------ EXERCISE MATERIALS

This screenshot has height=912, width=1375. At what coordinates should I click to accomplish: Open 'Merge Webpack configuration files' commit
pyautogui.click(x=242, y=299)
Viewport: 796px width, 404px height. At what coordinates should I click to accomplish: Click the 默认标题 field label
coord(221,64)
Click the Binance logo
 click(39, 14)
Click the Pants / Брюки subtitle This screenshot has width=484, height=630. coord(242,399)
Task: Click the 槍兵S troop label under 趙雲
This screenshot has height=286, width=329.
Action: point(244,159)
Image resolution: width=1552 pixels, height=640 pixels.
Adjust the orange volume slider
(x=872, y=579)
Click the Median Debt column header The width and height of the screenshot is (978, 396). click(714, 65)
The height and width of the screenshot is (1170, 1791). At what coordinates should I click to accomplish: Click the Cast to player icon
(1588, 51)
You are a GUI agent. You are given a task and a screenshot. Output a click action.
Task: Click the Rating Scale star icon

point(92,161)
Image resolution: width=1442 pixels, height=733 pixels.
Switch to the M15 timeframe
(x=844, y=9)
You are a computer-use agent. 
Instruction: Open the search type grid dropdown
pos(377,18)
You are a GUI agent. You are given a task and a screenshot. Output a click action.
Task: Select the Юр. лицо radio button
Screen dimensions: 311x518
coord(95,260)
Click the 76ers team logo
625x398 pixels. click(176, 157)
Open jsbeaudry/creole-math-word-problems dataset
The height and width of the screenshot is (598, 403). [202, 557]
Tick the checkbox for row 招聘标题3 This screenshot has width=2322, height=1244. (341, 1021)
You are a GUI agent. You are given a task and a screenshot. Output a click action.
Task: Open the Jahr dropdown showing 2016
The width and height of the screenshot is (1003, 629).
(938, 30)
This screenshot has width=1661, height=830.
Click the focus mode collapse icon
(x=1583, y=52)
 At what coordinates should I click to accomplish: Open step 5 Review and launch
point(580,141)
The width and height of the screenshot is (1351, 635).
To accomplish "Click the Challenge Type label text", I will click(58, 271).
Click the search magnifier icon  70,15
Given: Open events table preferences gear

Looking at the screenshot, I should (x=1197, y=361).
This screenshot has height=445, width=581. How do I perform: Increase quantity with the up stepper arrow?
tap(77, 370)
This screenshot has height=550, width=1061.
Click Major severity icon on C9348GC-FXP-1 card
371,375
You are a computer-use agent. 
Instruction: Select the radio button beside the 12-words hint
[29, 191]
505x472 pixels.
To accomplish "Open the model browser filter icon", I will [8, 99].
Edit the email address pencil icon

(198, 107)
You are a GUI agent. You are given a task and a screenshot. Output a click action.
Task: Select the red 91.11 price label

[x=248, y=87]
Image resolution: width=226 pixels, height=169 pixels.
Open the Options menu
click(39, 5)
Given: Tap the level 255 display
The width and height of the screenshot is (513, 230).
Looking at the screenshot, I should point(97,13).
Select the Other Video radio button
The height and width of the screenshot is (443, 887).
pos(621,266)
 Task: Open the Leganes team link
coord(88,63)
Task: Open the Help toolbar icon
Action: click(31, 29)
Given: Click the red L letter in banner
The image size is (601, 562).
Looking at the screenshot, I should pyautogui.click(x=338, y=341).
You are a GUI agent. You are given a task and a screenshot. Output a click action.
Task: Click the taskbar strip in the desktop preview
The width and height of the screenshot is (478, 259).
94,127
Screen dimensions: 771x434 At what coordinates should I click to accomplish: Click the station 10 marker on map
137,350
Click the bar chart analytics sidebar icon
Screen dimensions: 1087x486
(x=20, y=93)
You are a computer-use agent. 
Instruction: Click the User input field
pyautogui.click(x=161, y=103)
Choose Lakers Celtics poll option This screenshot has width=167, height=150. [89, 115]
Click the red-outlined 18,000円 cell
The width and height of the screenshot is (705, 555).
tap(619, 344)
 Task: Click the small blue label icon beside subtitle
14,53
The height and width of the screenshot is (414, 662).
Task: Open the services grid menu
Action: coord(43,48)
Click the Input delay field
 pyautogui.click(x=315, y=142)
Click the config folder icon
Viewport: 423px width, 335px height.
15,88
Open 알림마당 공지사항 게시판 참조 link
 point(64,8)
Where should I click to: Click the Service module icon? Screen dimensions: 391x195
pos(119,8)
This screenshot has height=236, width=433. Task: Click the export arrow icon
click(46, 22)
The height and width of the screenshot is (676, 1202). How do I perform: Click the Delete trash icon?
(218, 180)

------------

SHORT EXERCISE: Please edit the records above by replacing "At what coordinates should I click to accomplish" with "Where should I click to complete" wherever it occurs, keeping everything else the same.

RESPONSE BELOW:
This screenshot has height=912, width=1375. Where should I click to complete: Open 'Merge Webpack configuration files' commit
pyautogui.click(x=242, y=299)
Viewport: 796px width, 404px height. Where should I click to complete: Click the 默认标题 field label
coord(221,64)
Click the Binance logo
 click(39, 14)
Click the Pants / Брюки subtitle This screenshot has width=484, height=630. coord(242,399)
Task: Click the 槍兵S troop label under 趙雲
This screenshot has height=286, width=329.
Action: point(244,159)
Image resolution: width=1552 pixels, height=640 pixels.
Adjust the orange volume slider
(x=872, y=579)
Click the Median Debt column header The width and height of the screenshot is (978, 396). click(714, 65)
The height and width of the screenshot is (1170, 1791). Where should I click to complete: Click the Cast to player icon
(1588, 51)
You are a GUI agent. You are given a task and a screenshot. Output a click action.
Task: Click the Rating Scale star icon

point(92,161)
Image resolution: width=1442 pixels, height=733 pixels.
Switch to the M15 timeframe
(x=844, y=9)
You are a computer-use agent. 
Instruction: Open the search type grid dropdown
pos(377,18)
You are a GUI agent. You are given a task and a screenshot. Output a click action.
Task: Select the Юр. лицо radio button
Screen dimensions: 311x518
coord(95,260)
Click the 76ers team logo
625x398 pixels. click(176, 157)
Open jsbeaudry/creole-math-word-problems dataset
The height and width of the screenshot is (598, 403). [202, 557]
Tick the checkbox for row 招聘标题3 This screenshot has width=2322, height=1244. (341, 1021)
You are a GUI agent. You are given a task and a screenshot. Output a click action.
Task: Open the Jahr dropdown showing 2016
The width and height of the screenshot is (1003, 629).
(938, 30)
This screenshot has width=1661, height=830.
Click the focus mode collapse icon
(x=1583, y=52)
 Where should I click to complete: Open step 5 Review and launch
point(580,141)
The width and height of the screenshot is (1351, 635).
To accomplish "Click the Challenge Type label text", I will click(58, 271).
Click the search magnifier icon  70,15
Given: Open events table preferences gear

Looking at the screenshot, I should (x=1197, y=361).
This screenshot has height=445, width=581. How do I perform: Increase quantity with the up stepper arrow?
tap(77, 370)
This screenshot has height=550, width=1061.
Click Major severity icon on C9348GC-FXP-1 card
371,375
You are a computer-use agent. 
Instruction: Select the radio button beside the 12-words hint
[29, 191]
505x472 pixels.
To accomplish "Open the model browser filter icon", I will [8, 99].
Edit the email address pencil icon

(198, 107)
You are a GUI agent. You are given a task and a screenshot. Output a click action.
Task: Select the red 91.11 price label

[x=248, y=87]
Image resolution: width=226 pixels, height=169 pixels.
Open the Options menu
click(39, 5)
Given: Tap the level 255 display
The width and height of the screenshot is (513, 230).
Looking at the screenshot, I should point(97,13).
Select the Other Video radio button
The height and width of the screenshot is (443, 887).
pos(621,266)
 Task: Open the Leganes team link
coord(88,63)
Task: Open the Help toolbar icon
Action: click(31, 29)
Given: Click the red L letter in banner
The image size is (601, 562).
Looking at the screenshot, I should pyautogui.click(x=338, y=341).
You are a GUI agent. You are given a task and a screenshot. Output a click action.
Task: Click the taskbar strip in the desktop preview
The width and height of the screenshot is (478, 259).
94,127
Screen dimensions: 771x434 Where should I click to complete: Click the station 10 marker on map
137,350
Click the bar chart analytics sidebar icon
Screen dimensions: 1087x486
(x=20, y=93)
You are a computer-use agent. 
Instruction: Click the User input field
pyautogui.click(x=161, y=103)
Choose Lakers Celtics poll option This screenshot has width=167, height=150. [89, 115]
Click the red-outlined 18,000円 cell
The width and height of the screenshot is (705, 555).
tap(619, 344)
 Task: Click the small blue label icon beside subtitle
14,53
The height and width of the screenshot is (414, 662).
Task: Open the services grid menu
Action: coord(43,48)
Click the Input delay field
 pyautogui.click(x=315, y=142)
Click the config folder icon
Viewport: 423px width, 335px height.
15,88
Open 알림마당 공지사항 게시판 참조 link
 point(64,8)
Where should I click to: Click the Service module icon? Screen dimensions: 391x195
pos(119,8)
This screenshot has height=236, width=433. Task: Click the export arrow icon
click(46, 22)
The height and width of the screenshot is (676, 1202). How do I perform: Click the Delete trash icon?
(218, 180)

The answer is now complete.